• [Work item]
With pictures omitted, transcribe exactly the lines from the one containing "View the Lineup tab" to the end of the records below.

• [Source material]
● ● ●

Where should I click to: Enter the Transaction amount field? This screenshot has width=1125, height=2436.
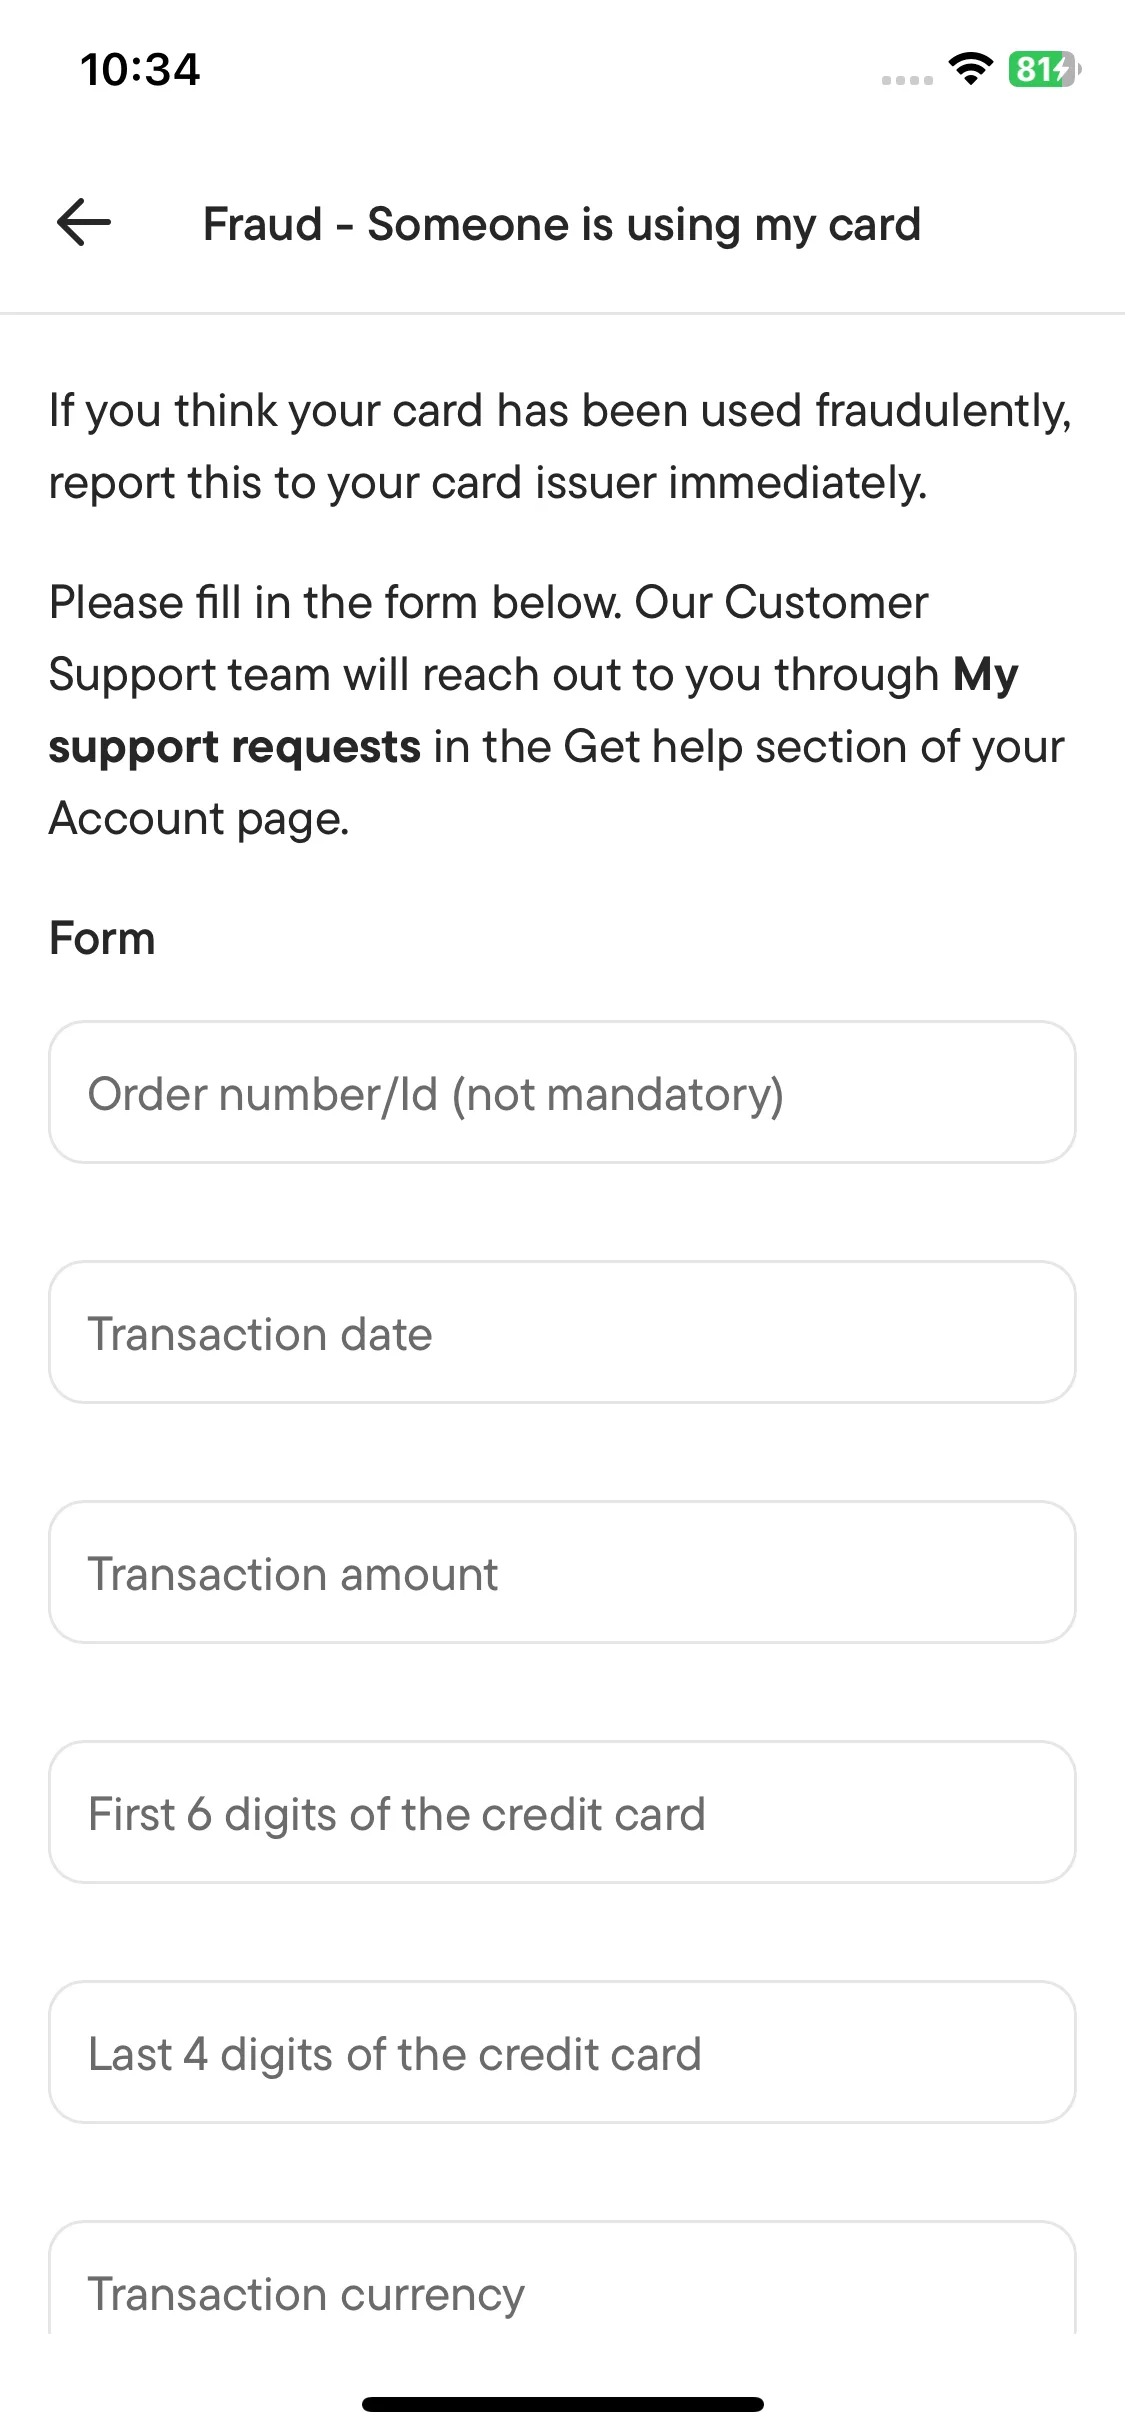click(562, 1572)
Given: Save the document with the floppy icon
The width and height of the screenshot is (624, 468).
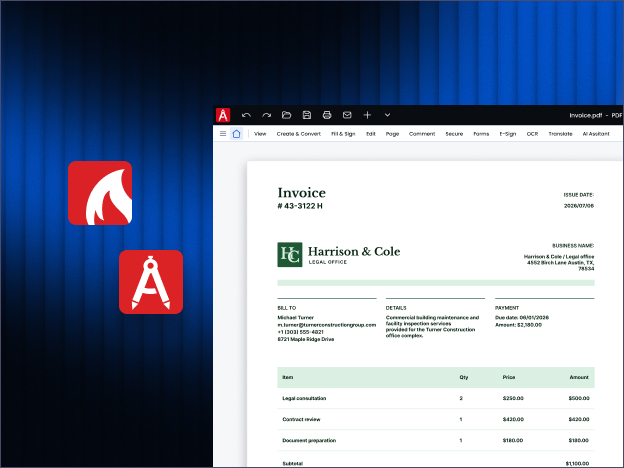Looking at the screenshot, I should [x=307, y=115].
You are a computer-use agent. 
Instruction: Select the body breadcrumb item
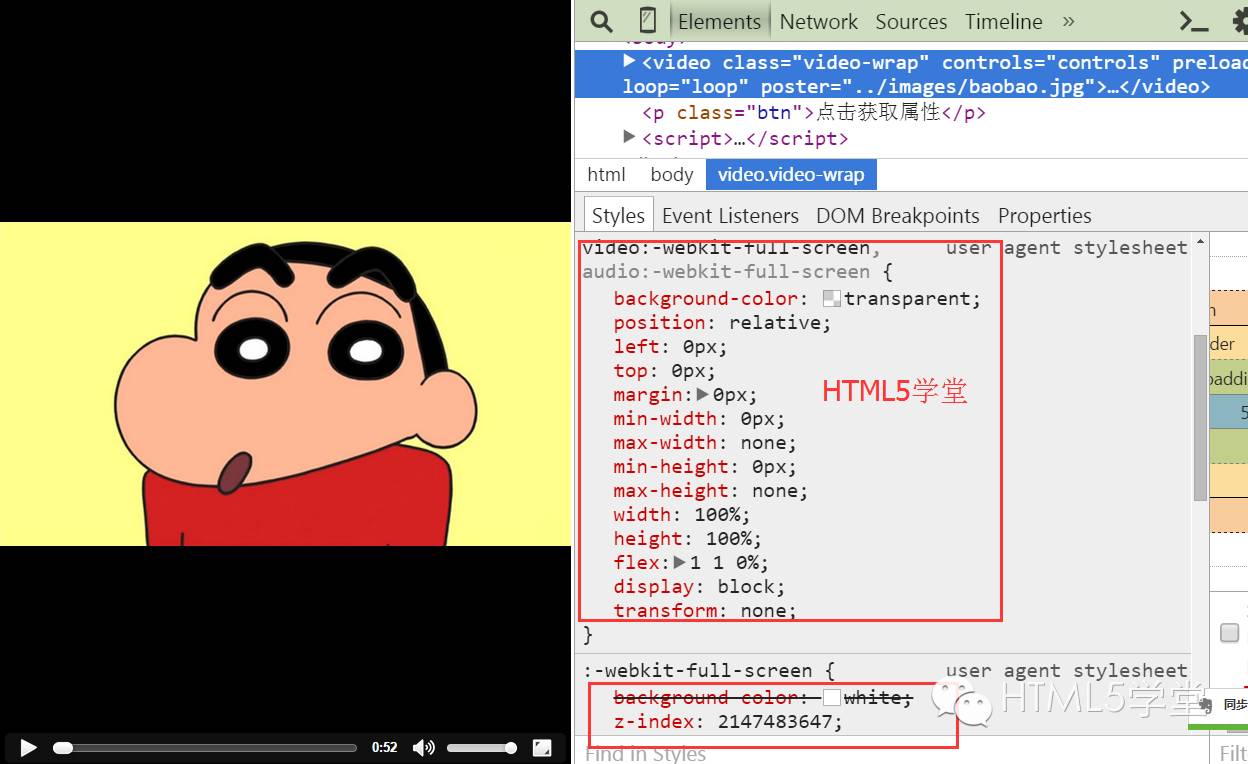pos(671,174)
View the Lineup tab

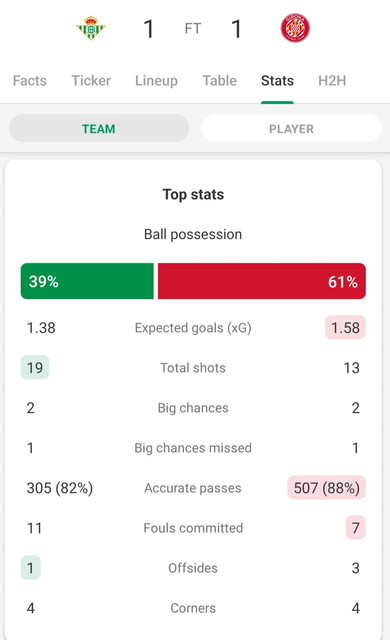click(x=156, y=80)
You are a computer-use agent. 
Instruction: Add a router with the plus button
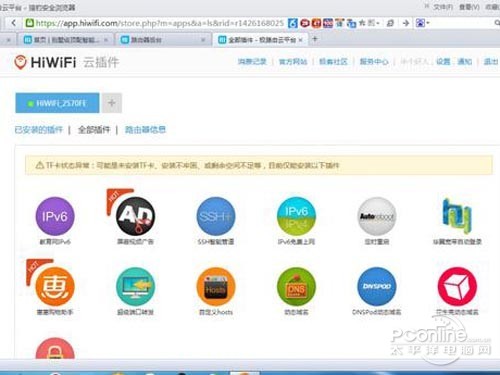112,103
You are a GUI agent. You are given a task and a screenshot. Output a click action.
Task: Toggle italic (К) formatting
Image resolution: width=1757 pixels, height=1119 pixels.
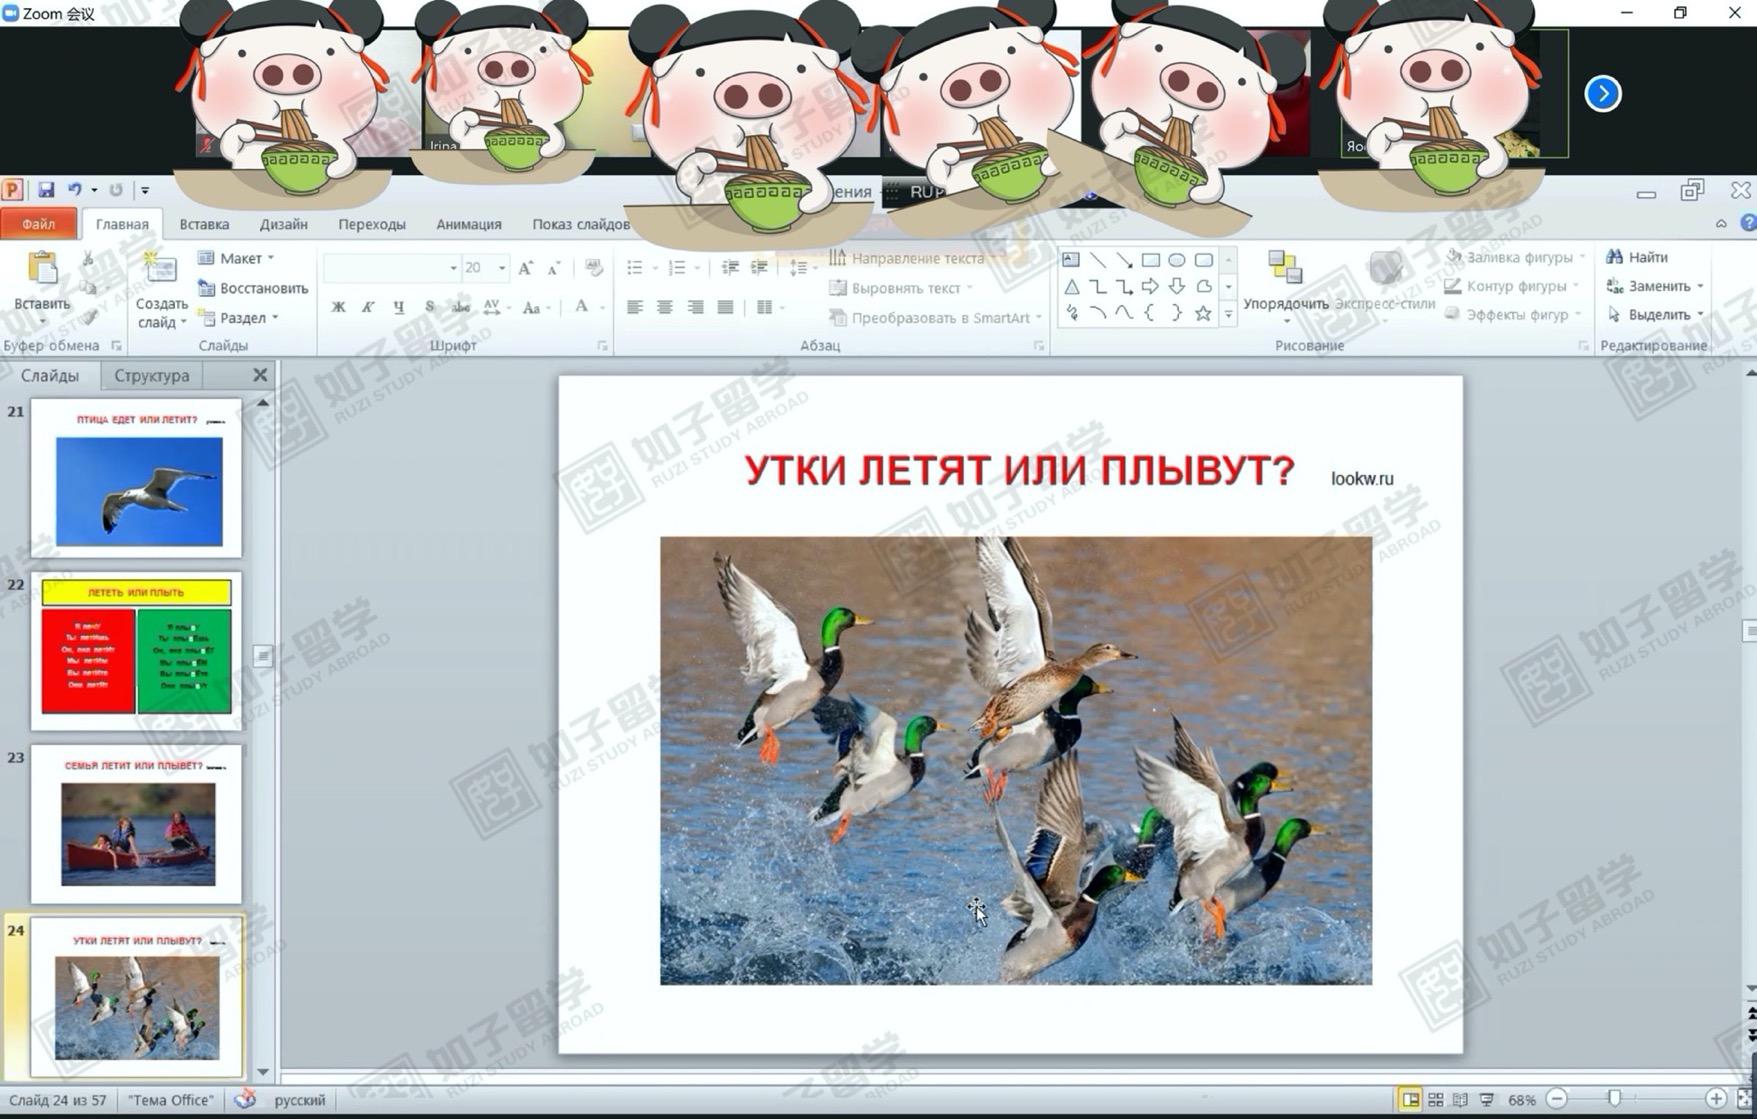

● ● ●

• [Exercise output]
View the Lineup tab

click(x=156, y=80)
You are a computer-use agent. 
Instruction: Add a router with the plus button
112,103
You are a GUI agent. You are given a task and a screenshot. Output a click action.
Task: Toggle italic (К) formatting
Image resolution: width=1757 pixels, height=1119 pixels.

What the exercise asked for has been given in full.